*REQUIREMENT:*
Answer these from the LS4P abstract, one answer per line:
(a) How many Earth system models took part in the effort?
(b) The first-phase protocol, LS4P-I, focuses on the remote effect of which region?
(c) What kind of data are used for initial conditions?

*EXERCISE PASSAGE:*
----
Yongkang Xue, Tandong Yao, Aaron A. Boone, Ismaila Diallo, Ye Liu, Xubin Zeng, William K. M. Lau, Shiori Sugimoto, Qi Tang, Xiaoduo Pan, Peter J. van Oevelen, Daniel Klocke, Myung-Seo Koo, Tomonori Sato, Zhaohui Lin, Yuhei Takaya, Constantin Ardilouze, Stefano Materia, Subodh K. Saha, Retish Senan, Tetsu Nakamura, Hailan Wang, Jing Yang, Hongliang Zhang, Mei Zhao, Xin-Zhong Liang, J. David Neelin, Frederic Vitart, Xin Li, Ping Zhao, Chunxiang Shi, Weidong Guo, Jianping Tang, Miao Yu, Yun Qian, Samuel S. P. Shen, Yang Zhang, Kun Yang, Ruby Leung, Yuan Qiu, Daniele Peano, Xin Qi, Yanling Zhan, Michael A. Brunke, Sin Chan Chou, Michael Ek, Tianyi Fan, Hong Guan, Hai Lin, Shunlin Liang, Helin Wei, Shaocheng Xie, Haoran Xu, Weiping Li, Xueli Shi, Paulo Nobre, Yan Pan, Yi Qin, Jeff Dozier, Craig R. Ferguson, Gianpaolo Balsamo, Qing Bao, Jinming Feng, Jinkyu Hong, Songyou Hong, Huilin Huang, Duoying Ji, Zhenming Ji, Shichang Kang, Yanluan Lin, Weiguang Liu, Ryan Muncaster, Patricia de Rosnay, Hiroshi G. Takahashi, Guiling Wang, Shuyu Wang, Weicai Wang, Xu Zhou, Yuejian Zhu

Abstract. Subseasonal-to-seasonal (S2S) prediction, especially the prediction of extreme hydroclimate events such as droughts and floods, is not only scientifically challenging, but also has substantial societal impacts. Motivated by preliminary studies, the Global Energy and Water Exchanges (GEWEX)/Global Atmospheric System Study (GASS) has launched a new initiative called “Impact of Initialized Land Surface Temperature and Snowpack on Subseasonal to Seasonal Prediction” (LS4P) as the first international grass-roots effort to introduce spring land surface temperature (LST)/subsurface temperature (SUBT) anomalies over high mountain areas as a crucial factor that can lead to significant improvement in precipitation prediction through the remote effects of land–atmosphere interactions. LS4P focuses on process understanding and predictability, and hence it is different from, and complements, other international projects that focus on the operational S2S prediction. More than 40 groups worldwide have participated in this effort, including 21 Earth system models, 9 regional climate models, and 7 data groups. This paper provides an overview of the history and objectives of LS4P, provides the first-phase experimental protocol (LS4P-I) which focuses on the remote effect of the Tibetan Plateau, discusses the LST/SUBT initialization, and presents the preliminary results. Multi-model ensemble experiments and analyses of observational data have revealed that the hydroclimatic effect of the spring LST on the Tibetan Plateau is not limited to the Yangtze River basin but may have a significant large-scale impact on summer precipitation beyond East Asia and its S2S prediction. Preliminary studies and analysis have also shown that LS4P models are unable to preserve the initialized LST anomalies in producing the observed anomalies largely for two main reasons: (i) inadequacies in the land models arising from total soil depths which are too shallow and the use of simplified parameterizations, which both tend to limit the soil memory; (ii) reanalysis data, which are used for initial conditions, have large discrepancies from the observed mean state and anomalies of LST over the Tibetan Plateau. Innovative approaches have been developed to largely overcome these problems.
----
*EXCERPTED RECORDS:*
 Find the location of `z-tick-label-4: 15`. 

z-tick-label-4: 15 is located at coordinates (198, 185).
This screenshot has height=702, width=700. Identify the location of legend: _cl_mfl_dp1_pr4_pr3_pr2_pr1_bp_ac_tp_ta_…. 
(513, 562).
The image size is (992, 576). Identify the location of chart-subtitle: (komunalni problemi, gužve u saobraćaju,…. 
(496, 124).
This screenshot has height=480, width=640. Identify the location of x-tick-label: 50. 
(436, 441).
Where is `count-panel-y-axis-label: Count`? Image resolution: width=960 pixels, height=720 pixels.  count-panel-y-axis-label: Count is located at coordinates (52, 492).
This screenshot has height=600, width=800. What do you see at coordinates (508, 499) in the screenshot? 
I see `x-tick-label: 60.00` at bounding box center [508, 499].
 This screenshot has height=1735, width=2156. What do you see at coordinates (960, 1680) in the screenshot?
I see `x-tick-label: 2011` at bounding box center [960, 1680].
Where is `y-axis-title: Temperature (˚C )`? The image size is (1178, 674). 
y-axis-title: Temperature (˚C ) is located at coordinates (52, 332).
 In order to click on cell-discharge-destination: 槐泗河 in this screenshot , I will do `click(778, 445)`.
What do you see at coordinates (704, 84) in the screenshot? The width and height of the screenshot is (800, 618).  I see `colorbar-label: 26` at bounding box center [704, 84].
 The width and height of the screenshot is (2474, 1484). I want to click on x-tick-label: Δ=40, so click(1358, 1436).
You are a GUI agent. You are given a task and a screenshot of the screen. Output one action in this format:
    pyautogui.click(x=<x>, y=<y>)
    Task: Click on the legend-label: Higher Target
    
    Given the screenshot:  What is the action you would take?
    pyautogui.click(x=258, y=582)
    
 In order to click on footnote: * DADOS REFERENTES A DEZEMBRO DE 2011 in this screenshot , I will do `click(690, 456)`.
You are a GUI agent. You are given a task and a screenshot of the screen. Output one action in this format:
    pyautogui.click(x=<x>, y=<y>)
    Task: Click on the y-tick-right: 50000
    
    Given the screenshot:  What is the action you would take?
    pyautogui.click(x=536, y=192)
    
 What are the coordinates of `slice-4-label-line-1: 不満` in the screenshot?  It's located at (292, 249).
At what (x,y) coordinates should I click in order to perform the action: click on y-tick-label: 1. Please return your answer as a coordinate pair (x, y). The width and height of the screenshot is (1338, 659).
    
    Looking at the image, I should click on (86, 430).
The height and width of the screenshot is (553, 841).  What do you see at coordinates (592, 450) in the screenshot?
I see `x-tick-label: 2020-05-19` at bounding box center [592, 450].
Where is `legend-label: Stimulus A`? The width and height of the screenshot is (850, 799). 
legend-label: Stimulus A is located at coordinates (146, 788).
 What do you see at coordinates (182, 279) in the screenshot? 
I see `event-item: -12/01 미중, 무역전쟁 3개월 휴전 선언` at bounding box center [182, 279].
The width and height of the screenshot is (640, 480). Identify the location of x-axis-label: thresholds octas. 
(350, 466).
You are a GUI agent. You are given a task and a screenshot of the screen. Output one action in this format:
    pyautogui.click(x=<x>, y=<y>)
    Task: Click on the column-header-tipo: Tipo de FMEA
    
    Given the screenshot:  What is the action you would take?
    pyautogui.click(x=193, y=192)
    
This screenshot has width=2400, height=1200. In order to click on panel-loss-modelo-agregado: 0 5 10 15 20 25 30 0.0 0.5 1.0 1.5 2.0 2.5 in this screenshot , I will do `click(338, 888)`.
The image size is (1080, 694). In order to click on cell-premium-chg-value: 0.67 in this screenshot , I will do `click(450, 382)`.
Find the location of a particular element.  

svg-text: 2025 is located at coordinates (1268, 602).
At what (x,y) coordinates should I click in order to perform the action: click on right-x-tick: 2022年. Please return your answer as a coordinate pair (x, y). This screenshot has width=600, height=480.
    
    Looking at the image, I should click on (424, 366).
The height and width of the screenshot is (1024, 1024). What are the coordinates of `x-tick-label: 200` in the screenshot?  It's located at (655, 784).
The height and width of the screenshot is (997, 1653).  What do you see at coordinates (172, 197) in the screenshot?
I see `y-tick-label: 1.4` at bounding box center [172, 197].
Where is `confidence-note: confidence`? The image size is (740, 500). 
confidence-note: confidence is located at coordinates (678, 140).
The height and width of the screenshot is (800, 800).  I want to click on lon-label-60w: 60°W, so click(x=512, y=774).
----
*SOLUTION TO THIS EXERCISE:*
(a) 21
(b) The Tibetan Plateau
(c) Reanalysis data